The technology is available to generate proactive decisions either at check-in or during boarding, but it seems that airline program has not moved on in the last 20 years. While all around them retailers have embraced gamification and created innovative programs which make the airlines look even more like luddites.

The Future, Now: The North Face

Look no further than The North Face, where the VIPeak program rewrites the way customers are engaged around their passions and not just their purchases. The North Face knew that staying competitive in the tough world of retailing required a new look at the customer and what creates a more enjoyable and meaningful experience. This was ultimately the only way to create a greater lifetime customer value for the brand.

As consumers experience programs like that of The North Face, the novelty of simply earning points based on purchases goes away. New and innovative programs are opening the customers’ eyes and setting new expectations. Loyalty is the new field of competition.

This means loyalty has become something much more dynamic than in the past. It has to evolve with the consumer and the competition. It stops being a hard-coded application, implemented and changed with teams of technology people, and becomes a platform that faces the business—flexible, nimble and cloud-based.

People, Process, Technology

Reinventing loyalty means more than a clever program. It requires changes to virtually all customer-facing processes and also some back-office processes. This also means many people in the organization will have their jobs tweaked or dramatically changed. Suprisingly, the easy bit is the technology. There are applications focused on loyalty such as Loyalty Lab which was recently acquired by TIBCO.

As part of that acquisition, TIBCO gained a team of consultants who have lived and breathed loyalty for years. If you want to gain insights into the changing world of loyalty, they have recorded a webinar called Customer Loyalty Management: Marrying the Art and Science of Loyalty. http://forms.loyaltylab.com/webinar_clm_access to listen to the recording.

Practical Ideas

I have promised to give some practical ideas in my articles rather than just rant. Some of the benefits of the higher tiers of airline programs are when you are on the ground, but make a difference to your experience in the air: priority booking seats, buying seats with leg room, using the airport lounge, using the fast track security and immigration channel. I would happily use my miles to buy an upgrade from Red/Blue to Silver or Gold. The cost, or lost revenue, to the airline is minimal. It is easy to implement. And it will drive up loyalty – which is what the loyalty program is meant to do. There is a clue in the name.

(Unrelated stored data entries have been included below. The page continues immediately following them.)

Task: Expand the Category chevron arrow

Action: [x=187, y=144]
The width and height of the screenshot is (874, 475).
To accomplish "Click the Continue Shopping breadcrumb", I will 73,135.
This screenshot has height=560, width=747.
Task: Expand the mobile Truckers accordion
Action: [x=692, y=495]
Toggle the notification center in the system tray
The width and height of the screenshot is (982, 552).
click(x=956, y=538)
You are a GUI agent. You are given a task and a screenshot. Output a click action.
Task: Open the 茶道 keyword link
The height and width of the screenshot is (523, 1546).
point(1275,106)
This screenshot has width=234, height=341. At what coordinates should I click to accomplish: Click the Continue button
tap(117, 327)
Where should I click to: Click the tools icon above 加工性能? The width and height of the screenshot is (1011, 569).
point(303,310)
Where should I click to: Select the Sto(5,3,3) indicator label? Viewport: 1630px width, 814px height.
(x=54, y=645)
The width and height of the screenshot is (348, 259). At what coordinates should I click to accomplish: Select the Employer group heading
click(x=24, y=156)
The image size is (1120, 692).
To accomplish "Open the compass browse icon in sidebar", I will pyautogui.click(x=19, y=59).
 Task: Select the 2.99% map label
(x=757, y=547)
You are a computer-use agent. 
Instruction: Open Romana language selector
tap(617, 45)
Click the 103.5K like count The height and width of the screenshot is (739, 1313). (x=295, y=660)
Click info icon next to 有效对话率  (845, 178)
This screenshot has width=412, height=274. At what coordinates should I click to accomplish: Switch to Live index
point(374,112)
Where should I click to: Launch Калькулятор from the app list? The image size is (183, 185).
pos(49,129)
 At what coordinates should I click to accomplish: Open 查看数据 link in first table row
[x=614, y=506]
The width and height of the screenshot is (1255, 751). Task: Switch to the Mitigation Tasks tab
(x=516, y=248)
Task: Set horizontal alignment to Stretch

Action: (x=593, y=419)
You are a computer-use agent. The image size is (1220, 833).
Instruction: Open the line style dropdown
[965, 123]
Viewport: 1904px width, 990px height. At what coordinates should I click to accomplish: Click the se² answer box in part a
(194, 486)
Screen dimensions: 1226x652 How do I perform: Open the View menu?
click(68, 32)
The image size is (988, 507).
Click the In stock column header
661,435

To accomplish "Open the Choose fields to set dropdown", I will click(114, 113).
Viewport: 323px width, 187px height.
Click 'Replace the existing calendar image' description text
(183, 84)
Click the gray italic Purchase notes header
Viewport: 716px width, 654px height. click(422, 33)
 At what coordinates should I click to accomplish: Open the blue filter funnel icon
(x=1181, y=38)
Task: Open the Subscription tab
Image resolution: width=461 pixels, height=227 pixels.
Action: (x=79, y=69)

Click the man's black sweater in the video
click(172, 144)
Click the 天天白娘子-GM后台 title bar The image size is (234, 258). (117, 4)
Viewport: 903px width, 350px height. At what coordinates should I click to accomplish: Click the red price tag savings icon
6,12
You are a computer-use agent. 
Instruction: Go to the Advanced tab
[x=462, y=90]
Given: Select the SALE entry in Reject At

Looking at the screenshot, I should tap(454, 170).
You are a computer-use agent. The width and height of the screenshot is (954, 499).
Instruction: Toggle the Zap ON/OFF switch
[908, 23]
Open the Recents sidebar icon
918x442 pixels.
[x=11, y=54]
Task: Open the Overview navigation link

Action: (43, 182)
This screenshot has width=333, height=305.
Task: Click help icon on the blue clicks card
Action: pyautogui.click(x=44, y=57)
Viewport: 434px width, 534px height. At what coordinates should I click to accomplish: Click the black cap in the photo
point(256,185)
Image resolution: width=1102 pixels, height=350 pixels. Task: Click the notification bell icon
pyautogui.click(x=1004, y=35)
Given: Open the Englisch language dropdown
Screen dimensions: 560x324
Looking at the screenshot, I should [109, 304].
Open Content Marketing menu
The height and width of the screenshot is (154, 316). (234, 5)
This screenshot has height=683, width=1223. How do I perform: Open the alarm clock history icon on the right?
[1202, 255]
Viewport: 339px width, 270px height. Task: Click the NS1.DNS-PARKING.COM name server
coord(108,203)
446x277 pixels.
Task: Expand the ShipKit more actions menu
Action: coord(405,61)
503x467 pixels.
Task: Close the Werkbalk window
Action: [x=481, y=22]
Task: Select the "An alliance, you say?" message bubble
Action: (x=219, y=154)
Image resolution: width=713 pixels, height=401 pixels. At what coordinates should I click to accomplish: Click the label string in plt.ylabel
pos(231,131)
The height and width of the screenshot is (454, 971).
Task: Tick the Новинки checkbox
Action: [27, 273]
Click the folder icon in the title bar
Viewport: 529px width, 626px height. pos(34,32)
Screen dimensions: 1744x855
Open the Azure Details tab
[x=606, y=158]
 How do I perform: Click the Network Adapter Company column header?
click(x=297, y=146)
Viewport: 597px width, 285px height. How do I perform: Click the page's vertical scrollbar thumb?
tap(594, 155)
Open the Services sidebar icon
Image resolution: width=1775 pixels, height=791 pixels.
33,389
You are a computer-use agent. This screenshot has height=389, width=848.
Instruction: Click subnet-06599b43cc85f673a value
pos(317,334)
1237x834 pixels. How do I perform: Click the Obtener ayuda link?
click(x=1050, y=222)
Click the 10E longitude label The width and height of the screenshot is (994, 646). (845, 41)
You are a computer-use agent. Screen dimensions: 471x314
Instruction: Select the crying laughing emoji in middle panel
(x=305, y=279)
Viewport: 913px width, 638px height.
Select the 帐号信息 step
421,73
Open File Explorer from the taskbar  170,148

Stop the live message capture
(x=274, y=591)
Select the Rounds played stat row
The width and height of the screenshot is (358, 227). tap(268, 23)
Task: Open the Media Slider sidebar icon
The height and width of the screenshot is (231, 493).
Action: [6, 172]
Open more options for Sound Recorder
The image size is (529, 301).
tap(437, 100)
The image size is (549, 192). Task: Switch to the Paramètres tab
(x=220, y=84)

Finally, a Master Class in Loyalty from Ferrari

Ferrari has just released their latest supercar, the oddly named LaFerrari, at the Geneva motorshow. It is an arms race between them, Maclaren, Porsche and Lamborghini. LaFerrari has 963 bhp, approximately 4 times the power of your Golf GTi . But forget the stupid performance statistics. Instead ,lets examine the inspired sales strategy. There are some clever loyalty principles at play when you understand their strategy.

At a price of 1 mllion Euros and only 499 available it guarantees exclusivity and drives up demand. 350 have already been bought. But to buy one you have to have at least 5 Ferraris in your garageat the moment which means it is only being sold to collectors, not speculators, so there won’t be used models or pre-ordered cars hitting the second-hand market which hurts brand reputation. Inspired.